Siento el zumbido de los cometas, con su surco abren sendas y penden de un hilo. Planean sin orden sobre mí y, a veces, temo que choquen y me inunde su fuerza.
Se precipitan los hechos, la vida, y sin haberlo previsto, de pronto el futuro puede verse truncado. A tan sólo un gesto ajeno, una decisión, un acto, un paso. Sabiendo que si suena el teléfono es probable que algo no vuelva a ser igual nunca más.
Bulles en el compás acelerado del tiempo y, por momentos, desearías echar el freno y arañar siquiera unos segundos, detener el mundo media milésima y respirar aire puro, sin gravedad, en silencio. Porque aún no adivinas si lo que está por venir tiene el color que anhelas.
Suelto la ironía para relativizar la suerte. Incapaz de valorar que cada pequeño cambio, cada pequeño gesto nos desvía o afianza en algún lugar determinado. Y cabe la posibilidad de que esa oportunidad disfrazada tal vez no me pertenezca, que quizá sea mejor continuar como estoy, seguir latente, aunque sea en la incertidumbre. Aunque sea esperando que suceda algo y se acaben las dudas.
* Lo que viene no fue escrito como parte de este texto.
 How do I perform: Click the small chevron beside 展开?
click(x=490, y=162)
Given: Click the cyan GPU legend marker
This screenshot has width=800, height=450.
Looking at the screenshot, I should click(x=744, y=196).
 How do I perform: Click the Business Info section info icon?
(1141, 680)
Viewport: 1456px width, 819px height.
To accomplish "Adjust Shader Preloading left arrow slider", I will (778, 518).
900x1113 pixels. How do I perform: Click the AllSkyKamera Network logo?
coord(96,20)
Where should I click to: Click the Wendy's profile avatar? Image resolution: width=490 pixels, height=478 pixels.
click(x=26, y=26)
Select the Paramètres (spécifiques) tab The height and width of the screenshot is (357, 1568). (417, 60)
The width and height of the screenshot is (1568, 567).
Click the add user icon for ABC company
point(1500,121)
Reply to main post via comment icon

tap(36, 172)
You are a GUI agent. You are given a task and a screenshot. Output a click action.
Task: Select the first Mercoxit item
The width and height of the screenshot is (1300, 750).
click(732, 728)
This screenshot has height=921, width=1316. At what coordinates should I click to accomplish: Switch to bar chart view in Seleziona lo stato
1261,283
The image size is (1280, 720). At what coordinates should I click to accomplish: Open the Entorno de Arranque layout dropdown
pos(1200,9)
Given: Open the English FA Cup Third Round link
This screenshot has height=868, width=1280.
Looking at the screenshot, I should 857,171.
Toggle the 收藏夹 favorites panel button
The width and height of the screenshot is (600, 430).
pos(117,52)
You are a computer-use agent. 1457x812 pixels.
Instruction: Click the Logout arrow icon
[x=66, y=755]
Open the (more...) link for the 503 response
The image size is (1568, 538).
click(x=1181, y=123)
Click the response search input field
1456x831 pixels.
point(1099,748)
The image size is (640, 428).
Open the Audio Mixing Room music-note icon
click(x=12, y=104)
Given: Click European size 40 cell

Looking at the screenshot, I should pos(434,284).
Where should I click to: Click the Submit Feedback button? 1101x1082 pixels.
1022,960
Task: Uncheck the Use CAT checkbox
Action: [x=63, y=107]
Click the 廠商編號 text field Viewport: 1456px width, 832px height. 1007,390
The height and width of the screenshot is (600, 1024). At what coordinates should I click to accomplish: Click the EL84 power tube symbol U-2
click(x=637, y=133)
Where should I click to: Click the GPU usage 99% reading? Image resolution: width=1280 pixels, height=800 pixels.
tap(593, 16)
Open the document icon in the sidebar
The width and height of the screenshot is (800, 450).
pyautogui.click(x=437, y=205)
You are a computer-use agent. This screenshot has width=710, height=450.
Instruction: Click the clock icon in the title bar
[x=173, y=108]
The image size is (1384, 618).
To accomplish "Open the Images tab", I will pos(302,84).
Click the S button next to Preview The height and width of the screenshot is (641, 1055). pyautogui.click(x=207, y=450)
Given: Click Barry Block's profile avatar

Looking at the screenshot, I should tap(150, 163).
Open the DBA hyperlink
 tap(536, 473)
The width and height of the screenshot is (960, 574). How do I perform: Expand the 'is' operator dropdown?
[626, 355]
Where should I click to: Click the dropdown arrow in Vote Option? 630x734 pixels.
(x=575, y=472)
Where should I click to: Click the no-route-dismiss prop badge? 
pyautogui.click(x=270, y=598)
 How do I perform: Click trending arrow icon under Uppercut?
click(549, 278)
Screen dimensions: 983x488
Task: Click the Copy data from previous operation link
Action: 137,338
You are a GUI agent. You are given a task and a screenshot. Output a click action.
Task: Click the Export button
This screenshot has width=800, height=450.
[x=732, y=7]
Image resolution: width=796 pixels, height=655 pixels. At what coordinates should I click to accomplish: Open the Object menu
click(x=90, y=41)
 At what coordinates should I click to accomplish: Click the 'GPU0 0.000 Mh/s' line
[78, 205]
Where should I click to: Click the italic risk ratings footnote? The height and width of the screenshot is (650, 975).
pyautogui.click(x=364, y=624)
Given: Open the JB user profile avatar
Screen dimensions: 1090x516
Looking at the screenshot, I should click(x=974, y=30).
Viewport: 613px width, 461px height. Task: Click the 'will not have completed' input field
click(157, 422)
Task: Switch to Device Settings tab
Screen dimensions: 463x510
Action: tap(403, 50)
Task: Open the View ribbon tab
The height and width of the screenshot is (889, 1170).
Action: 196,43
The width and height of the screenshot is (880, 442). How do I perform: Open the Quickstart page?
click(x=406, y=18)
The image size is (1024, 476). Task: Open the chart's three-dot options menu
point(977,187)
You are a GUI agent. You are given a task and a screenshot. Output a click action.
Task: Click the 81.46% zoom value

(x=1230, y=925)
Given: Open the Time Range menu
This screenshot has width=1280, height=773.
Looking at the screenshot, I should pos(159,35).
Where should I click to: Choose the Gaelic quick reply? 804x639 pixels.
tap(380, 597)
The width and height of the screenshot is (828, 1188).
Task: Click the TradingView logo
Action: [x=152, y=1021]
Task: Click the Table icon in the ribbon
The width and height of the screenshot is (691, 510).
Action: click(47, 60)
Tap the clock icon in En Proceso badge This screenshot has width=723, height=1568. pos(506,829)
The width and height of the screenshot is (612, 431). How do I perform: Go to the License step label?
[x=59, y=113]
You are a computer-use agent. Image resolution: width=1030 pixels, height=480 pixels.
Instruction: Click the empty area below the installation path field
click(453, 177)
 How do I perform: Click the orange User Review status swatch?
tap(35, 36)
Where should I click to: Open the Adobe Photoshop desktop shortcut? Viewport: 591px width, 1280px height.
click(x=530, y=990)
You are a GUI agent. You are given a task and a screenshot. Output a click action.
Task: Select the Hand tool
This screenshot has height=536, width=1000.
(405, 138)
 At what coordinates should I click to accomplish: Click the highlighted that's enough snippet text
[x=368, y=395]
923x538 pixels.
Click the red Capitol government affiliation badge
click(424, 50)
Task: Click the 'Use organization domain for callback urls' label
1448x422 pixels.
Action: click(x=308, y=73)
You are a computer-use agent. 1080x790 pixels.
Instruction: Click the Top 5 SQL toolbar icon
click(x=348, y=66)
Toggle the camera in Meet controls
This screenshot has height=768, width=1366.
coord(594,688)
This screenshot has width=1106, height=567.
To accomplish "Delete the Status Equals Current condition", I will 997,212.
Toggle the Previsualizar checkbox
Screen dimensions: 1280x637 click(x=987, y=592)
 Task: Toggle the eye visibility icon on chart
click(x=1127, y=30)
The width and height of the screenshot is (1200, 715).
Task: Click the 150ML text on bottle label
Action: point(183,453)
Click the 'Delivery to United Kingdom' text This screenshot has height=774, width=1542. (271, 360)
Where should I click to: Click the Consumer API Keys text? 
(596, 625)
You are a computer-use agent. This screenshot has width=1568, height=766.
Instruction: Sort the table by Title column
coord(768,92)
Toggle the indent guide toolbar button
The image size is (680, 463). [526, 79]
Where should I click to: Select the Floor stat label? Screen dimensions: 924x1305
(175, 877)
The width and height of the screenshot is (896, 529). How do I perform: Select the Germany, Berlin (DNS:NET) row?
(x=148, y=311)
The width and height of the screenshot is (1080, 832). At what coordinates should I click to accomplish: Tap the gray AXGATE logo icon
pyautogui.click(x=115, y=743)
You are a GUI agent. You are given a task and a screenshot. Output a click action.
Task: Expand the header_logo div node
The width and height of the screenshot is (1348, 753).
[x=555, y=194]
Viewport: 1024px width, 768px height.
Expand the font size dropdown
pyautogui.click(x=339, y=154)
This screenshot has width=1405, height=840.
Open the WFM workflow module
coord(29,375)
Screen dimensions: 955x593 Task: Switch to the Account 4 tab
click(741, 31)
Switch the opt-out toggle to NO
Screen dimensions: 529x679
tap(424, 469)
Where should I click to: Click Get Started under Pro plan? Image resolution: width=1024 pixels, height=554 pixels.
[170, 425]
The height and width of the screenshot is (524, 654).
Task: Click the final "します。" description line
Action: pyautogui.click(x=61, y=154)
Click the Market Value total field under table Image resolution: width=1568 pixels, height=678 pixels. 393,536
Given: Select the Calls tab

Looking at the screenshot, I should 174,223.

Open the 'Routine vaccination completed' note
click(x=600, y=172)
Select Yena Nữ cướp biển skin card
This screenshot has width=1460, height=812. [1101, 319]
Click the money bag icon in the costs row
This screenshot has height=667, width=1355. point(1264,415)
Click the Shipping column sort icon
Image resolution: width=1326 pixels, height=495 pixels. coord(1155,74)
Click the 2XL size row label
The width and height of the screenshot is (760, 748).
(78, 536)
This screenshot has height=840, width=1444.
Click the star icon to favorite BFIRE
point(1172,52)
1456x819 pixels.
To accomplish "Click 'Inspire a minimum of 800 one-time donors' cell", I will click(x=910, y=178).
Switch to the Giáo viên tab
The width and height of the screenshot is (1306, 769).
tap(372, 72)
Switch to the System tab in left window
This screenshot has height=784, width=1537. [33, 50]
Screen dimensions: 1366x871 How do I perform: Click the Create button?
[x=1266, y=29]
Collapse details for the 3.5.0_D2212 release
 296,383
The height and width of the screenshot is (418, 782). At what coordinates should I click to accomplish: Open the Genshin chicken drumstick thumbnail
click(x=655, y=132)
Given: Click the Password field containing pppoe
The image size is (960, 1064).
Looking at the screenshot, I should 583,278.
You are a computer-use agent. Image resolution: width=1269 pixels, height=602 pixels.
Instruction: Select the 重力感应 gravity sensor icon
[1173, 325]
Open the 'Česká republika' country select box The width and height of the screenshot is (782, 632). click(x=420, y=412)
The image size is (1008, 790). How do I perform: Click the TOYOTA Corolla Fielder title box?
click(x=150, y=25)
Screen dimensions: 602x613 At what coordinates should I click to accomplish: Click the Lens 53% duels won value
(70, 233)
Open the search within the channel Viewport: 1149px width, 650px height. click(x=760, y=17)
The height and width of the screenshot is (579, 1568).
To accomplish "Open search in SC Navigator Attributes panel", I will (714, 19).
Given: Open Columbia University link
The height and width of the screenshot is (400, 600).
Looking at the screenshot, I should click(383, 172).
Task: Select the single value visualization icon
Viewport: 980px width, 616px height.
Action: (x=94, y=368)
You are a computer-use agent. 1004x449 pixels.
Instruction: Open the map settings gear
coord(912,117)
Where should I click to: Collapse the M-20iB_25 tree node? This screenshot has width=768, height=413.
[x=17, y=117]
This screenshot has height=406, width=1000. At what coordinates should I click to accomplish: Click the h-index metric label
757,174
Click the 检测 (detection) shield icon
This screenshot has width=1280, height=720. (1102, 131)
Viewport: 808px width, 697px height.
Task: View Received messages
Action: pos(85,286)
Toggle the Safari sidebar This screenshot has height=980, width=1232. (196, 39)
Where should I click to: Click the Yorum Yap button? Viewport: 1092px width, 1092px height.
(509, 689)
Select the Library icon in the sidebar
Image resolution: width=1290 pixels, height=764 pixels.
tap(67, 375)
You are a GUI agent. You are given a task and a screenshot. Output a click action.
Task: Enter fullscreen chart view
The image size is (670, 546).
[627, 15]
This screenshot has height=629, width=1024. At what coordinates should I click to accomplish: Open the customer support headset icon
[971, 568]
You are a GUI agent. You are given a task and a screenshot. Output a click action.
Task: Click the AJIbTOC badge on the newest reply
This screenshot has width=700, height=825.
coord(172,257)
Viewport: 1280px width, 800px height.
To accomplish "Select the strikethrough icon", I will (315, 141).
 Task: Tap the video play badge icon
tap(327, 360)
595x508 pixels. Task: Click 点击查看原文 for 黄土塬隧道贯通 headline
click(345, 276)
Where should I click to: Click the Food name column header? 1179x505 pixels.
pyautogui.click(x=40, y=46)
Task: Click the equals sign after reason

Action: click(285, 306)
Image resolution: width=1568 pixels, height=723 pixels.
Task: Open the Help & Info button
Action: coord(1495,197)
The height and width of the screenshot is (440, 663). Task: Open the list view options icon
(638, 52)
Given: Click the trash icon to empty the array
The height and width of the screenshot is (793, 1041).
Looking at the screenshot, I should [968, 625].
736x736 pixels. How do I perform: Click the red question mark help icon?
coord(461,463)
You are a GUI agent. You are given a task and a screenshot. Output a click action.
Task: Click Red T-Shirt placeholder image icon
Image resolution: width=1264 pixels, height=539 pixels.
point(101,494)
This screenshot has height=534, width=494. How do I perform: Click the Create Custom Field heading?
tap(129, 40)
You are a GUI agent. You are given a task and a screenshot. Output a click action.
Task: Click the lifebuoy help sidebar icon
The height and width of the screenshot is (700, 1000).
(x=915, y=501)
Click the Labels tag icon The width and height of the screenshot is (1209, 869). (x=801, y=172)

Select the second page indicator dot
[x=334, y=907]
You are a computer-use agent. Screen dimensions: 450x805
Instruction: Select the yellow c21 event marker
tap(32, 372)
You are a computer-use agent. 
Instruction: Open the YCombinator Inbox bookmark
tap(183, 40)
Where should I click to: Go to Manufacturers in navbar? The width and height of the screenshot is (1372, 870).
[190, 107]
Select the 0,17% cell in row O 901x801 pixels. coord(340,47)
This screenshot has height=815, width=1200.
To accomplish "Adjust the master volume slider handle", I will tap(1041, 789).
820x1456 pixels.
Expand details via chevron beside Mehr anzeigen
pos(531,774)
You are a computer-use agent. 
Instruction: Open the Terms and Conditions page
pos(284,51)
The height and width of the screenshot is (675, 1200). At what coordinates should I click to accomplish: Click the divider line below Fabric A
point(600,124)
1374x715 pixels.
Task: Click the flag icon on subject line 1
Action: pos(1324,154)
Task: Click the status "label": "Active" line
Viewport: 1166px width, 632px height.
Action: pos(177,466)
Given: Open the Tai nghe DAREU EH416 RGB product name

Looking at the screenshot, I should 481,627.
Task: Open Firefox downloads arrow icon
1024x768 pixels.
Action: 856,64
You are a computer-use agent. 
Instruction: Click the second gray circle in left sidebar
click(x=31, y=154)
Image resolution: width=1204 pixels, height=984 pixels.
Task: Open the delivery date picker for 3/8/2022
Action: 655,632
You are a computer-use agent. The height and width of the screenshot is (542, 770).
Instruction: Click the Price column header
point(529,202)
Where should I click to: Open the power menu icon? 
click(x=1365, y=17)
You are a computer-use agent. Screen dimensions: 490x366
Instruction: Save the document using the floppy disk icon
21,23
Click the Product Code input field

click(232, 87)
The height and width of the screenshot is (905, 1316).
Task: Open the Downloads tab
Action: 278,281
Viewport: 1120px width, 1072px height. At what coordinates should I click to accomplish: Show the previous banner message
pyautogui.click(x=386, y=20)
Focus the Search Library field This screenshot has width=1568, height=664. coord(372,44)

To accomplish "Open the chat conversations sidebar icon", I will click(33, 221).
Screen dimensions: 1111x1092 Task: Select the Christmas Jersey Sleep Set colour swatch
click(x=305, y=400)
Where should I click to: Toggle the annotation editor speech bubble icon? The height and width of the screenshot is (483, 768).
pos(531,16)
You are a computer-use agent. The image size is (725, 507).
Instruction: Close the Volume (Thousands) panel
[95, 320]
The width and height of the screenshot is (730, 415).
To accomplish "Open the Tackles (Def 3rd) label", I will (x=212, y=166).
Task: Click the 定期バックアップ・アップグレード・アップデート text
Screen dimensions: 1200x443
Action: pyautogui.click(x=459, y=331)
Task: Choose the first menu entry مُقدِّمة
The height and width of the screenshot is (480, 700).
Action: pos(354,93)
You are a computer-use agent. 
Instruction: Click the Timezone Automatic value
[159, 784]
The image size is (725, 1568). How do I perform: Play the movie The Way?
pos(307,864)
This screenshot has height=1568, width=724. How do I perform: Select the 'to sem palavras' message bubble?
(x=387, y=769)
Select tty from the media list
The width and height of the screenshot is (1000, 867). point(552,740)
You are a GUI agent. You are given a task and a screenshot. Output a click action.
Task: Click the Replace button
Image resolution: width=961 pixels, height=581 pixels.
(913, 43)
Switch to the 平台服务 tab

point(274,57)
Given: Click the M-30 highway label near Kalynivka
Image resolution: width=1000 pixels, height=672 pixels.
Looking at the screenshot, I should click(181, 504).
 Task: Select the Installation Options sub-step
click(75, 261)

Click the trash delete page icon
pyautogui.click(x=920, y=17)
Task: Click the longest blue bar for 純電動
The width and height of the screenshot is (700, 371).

Y en la espera, deseo volar con el alma para acercarme a alguien que adoro y susurrarle. Desligarme de situaciones que me obligan a mantener la mente despejada y los reflejos rápidos, que me anclan el espíritu para que no se evapore en su ansiada huida de amor.
Hoy, más que nunca, hago guardia en el trampolín de las mil respuestas, de las mil salidas, de ventanas que se abren, de puertas entreabiertas, de cerrojos que no permiten pasar más. Y desde aquí, algo aturdida por el vértigo y el aullido del viento, me siento valiente, me siento impregnada de mi propia esencia, de olor a chocolate, a menta y canela. Valiente para mantenerme, un poco más, suspendida en un lugar sin dueño. Antes de que los nuevos acontecimientos irrumpan en mi vida y deba aprender a abrazarme a ellos.